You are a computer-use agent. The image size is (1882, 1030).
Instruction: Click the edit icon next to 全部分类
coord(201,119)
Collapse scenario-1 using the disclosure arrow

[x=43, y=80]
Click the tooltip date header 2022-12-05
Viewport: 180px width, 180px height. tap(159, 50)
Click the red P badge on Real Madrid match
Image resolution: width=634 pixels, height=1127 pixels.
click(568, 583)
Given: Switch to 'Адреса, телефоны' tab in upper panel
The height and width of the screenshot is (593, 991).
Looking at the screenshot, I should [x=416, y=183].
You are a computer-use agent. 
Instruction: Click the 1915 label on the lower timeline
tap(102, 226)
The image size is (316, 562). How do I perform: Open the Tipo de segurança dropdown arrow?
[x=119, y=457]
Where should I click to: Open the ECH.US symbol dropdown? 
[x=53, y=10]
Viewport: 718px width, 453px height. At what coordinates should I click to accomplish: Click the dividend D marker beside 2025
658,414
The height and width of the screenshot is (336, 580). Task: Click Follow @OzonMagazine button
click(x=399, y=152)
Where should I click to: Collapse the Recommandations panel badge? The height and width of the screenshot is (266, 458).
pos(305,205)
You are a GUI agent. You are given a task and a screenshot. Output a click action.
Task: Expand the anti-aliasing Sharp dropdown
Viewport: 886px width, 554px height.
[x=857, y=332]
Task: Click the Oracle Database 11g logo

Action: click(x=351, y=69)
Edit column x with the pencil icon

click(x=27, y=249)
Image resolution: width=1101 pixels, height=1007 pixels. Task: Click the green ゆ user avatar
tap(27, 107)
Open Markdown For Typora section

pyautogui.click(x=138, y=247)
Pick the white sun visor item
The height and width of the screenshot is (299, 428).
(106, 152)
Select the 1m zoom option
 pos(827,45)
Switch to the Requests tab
+===+
TASK DESCRIPTION:
What lines hold the string "computer"? Pick them out of the data.

SOLUTION TO THE PROBLEM:
You are a computer-use agent. The image size is (1882, 1030).
You are a computer-use agent. 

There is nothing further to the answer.